Ronin took aim, but he didn’t fire. The risk to Lara was too great.
Wordlessly, the gearheads pushed Lara to Warlord. He wrapped one arm around her neck and the other around her waist, drawing her against his chest and cutting off her scream by putting pressure on her throat. Her fingers clawed at his forearm.
Wide-eyed, she met Ronin’s optics.
“Put the gun down, dustwalker,” Warlord commanded flatly.
Ronin hesitated, frantically running simulations, searching for some way to turn the situation to his favor. To save her.
Warlord narrowed his optics, and his grip on Lara’s throat tightened, causing her to release a choked sound. “You disobey, and you know how it ends. Don’t make me say it again.”
Hovering along the trigger guard, Ronin’s finger twitched. Would one shot be enough?

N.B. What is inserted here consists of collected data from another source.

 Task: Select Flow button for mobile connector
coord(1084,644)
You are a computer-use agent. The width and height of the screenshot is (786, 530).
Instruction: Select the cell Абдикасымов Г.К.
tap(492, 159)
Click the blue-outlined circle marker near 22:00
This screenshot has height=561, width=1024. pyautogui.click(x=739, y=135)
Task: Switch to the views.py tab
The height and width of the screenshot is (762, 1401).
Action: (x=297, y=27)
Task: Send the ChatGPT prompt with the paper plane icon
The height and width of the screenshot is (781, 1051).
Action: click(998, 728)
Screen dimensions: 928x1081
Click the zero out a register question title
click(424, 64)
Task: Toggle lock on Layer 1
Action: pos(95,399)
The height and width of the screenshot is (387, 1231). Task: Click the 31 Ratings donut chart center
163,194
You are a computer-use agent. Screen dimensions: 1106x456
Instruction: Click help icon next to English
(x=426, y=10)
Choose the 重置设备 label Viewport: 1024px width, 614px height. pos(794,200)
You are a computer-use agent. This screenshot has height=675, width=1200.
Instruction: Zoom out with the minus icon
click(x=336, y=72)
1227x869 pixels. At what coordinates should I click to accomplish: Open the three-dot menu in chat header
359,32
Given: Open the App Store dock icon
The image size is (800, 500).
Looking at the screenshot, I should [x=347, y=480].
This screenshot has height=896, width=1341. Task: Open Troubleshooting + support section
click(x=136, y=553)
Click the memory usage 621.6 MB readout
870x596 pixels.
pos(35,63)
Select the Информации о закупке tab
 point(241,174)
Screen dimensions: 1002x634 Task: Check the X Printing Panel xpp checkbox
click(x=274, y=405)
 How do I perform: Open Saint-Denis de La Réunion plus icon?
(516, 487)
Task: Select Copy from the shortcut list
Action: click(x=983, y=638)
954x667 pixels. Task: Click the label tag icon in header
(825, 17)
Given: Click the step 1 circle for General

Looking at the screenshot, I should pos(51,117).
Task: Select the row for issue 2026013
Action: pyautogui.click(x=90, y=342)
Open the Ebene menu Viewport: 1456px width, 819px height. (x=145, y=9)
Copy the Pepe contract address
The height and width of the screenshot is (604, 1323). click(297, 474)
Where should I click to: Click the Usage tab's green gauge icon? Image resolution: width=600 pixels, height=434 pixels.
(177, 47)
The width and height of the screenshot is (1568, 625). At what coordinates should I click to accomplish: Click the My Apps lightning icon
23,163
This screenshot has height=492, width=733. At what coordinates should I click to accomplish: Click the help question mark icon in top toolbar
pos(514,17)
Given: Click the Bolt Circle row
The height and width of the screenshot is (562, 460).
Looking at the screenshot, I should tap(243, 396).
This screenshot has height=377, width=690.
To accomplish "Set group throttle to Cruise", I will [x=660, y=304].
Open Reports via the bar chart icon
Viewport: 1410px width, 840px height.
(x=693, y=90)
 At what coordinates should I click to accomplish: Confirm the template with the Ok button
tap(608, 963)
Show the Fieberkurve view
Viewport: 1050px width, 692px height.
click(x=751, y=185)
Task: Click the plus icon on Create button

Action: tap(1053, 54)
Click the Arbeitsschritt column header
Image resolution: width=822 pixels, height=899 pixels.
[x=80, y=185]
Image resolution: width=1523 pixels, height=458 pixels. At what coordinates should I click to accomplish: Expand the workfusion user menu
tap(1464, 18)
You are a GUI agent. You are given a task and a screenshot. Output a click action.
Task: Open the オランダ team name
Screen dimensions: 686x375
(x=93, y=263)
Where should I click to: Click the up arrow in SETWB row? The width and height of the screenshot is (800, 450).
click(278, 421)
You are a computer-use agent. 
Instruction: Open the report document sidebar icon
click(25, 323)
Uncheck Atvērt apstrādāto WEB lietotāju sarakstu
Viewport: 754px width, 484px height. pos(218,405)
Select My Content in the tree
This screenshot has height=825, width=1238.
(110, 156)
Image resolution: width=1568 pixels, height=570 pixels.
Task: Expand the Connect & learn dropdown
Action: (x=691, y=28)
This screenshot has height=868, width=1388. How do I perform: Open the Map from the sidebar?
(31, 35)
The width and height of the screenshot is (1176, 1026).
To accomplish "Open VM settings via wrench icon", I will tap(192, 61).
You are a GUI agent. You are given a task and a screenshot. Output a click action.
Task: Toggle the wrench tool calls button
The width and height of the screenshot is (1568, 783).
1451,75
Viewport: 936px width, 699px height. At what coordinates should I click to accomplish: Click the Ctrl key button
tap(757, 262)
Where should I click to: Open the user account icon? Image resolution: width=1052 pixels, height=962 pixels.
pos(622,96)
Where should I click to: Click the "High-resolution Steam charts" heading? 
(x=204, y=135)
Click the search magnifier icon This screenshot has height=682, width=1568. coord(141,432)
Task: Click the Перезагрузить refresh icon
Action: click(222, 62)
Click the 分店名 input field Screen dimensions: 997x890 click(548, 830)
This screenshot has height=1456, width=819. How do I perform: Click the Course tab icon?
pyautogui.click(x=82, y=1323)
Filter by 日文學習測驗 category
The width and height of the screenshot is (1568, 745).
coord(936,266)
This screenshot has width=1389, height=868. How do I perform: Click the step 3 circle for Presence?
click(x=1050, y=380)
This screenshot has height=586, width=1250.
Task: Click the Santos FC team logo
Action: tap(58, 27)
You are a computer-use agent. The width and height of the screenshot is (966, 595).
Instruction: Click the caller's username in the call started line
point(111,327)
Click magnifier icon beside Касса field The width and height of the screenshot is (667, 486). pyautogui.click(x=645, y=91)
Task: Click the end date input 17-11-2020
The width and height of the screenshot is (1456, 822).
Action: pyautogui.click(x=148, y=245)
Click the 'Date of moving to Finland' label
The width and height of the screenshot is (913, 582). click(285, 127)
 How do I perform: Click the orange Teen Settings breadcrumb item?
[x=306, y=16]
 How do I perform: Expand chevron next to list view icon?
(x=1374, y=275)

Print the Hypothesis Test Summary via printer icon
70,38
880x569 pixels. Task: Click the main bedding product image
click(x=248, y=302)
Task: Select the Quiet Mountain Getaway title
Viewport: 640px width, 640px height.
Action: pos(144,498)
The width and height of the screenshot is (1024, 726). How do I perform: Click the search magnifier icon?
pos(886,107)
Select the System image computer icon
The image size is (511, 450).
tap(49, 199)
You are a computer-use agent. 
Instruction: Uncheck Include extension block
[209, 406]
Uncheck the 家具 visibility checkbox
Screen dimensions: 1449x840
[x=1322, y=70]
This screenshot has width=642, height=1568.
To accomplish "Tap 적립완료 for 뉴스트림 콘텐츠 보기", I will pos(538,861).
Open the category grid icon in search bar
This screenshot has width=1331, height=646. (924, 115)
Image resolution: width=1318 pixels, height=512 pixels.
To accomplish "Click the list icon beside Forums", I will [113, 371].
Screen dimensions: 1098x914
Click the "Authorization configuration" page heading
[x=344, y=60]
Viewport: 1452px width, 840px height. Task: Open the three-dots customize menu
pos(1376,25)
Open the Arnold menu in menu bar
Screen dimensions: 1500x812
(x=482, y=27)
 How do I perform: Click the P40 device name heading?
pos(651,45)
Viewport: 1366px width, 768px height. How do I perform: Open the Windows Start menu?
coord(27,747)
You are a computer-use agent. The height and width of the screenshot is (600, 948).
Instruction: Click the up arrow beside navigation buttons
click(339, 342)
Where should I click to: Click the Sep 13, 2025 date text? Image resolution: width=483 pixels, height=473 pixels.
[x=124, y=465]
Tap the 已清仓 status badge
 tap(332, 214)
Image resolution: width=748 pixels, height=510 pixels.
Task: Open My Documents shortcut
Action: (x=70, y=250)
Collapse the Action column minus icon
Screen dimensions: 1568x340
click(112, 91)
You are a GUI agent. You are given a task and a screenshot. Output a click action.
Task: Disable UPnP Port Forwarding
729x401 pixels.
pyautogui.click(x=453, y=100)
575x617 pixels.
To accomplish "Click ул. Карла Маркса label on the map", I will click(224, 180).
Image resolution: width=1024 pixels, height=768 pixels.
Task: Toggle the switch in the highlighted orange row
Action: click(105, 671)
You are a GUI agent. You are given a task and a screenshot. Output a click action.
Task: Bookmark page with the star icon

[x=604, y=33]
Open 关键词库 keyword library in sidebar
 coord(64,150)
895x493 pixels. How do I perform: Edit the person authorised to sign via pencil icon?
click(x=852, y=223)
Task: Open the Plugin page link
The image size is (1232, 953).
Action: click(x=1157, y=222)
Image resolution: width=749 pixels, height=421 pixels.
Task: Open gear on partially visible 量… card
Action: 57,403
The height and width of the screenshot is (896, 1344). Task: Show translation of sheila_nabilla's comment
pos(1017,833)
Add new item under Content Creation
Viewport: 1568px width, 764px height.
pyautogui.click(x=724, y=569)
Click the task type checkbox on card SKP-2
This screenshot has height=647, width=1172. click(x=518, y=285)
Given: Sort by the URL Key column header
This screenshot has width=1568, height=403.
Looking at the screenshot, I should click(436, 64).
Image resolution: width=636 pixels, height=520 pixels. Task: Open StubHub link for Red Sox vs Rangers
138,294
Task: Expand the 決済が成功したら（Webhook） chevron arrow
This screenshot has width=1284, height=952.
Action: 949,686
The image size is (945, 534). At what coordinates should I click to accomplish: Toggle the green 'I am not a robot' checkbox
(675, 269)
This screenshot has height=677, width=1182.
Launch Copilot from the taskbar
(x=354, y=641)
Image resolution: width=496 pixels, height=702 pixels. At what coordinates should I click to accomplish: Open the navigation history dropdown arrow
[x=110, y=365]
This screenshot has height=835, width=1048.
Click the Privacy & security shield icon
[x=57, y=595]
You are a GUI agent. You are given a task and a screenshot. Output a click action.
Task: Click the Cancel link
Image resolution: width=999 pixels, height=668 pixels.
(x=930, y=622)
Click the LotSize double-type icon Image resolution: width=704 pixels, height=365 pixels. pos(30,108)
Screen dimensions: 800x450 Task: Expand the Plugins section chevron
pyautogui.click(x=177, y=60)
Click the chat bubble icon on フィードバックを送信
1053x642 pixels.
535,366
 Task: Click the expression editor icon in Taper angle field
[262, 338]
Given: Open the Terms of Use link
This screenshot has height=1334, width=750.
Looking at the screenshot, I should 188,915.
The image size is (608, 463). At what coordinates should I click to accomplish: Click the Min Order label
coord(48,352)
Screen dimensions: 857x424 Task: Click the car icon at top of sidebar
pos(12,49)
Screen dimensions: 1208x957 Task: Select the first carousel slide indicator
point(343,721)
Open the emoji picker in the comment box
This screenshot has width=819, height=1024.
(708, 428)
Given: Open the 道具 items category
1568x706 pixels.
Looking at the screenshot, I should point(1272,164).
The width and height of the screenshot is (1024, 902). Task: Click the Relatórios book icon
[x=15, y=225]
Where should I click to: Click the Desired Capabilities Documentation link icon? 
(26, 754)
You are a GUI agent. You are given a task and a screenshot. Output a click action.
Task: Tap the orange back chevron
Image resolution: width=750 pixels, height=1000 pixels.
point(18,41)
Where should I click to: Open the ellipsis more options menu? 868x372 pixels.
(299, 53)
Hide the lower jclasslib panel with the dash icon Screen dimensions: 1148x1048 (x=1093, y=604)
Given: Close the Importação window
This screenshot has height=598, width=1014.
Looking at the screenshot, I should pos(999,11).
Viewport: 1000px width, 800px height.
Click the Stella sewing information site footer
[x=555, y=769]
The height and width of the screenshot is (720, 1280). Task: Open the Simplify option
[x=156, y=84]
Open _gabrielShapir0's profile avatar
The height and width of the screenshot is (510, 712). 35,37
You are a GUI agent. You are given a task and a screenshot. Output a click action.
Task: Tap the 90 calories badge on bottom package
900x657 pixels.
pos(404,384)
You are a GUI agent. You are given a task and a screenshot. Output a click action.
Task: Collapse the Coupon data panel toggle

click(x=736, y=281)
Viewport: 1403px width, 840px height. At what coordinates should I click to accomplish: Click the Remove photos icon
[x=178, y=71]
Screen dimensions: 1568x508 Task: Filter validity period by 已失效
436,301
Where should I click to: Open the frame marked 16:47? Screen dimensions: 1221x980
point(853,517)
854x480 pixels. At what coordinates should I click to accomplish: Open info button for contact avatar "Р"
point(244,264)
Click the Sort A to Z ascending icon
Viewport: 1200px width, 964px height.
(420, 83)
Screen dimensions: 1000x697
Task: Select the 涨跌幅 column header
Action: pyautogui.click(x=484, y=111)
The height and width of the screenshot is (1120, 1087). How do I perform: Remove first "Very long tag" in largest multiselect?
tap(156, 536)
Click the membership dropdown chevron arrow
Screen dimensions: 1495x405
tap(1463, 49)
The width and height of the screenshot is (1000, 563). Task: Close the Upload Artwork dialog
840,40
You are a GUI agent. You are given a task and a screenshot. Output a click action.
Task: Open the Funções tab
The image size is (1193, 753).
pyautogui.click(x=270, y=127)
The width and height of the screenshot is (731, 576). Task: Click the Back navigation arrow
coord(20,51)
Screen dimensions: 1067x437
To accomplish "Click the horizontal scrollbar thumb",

Enough to do what Lara wanted, to end Warlord for good, to free all the people who lived in his shadow of terror? Was this the sort of sacrifice she wanted them to make?
No. I can’t risk her. I won’t lose her.
He removed his left hand from the handguard and crouched, placing the rifle on the dusty ground.
Warlord’s optics flicked from left to right.
Ronin’s audio receptors picked up a whisper of grass, and then a great weight hit him from each side. Two more gearheads. They took hold of his arms, wrenching them behind his back, dragged off his packs, and forced him facedown into the dirt.
“I prefer it when things go the easy way,” Warlord said as one of the other gearheads strode forward and plucked up the rifle. “This part was easy. Unfortunately, you made the rest of this very unpleasant for me. I don’t appreciate having to leave my city because my leniency’s been abused.”
“You said to get rid of her. She’s not in Cheyenne anymore.” Ronin twisted his head to center Lara in his vision.
“I did, didn’t I? I shouldn’t be surprised you took it that way. Whenever I think I’ve made something abundantly clear to you, it goes over your head. Guess I’ll just have to demonstrate what I mean when I tell you to get rid of something.”
Warlord released Lara only long enough to clamp a hand on the back of her neck. His lips curled into a sneer as he looked her over. “You should have stayed in the dirt, where you belong.”
He slammed a fist into her abdomen.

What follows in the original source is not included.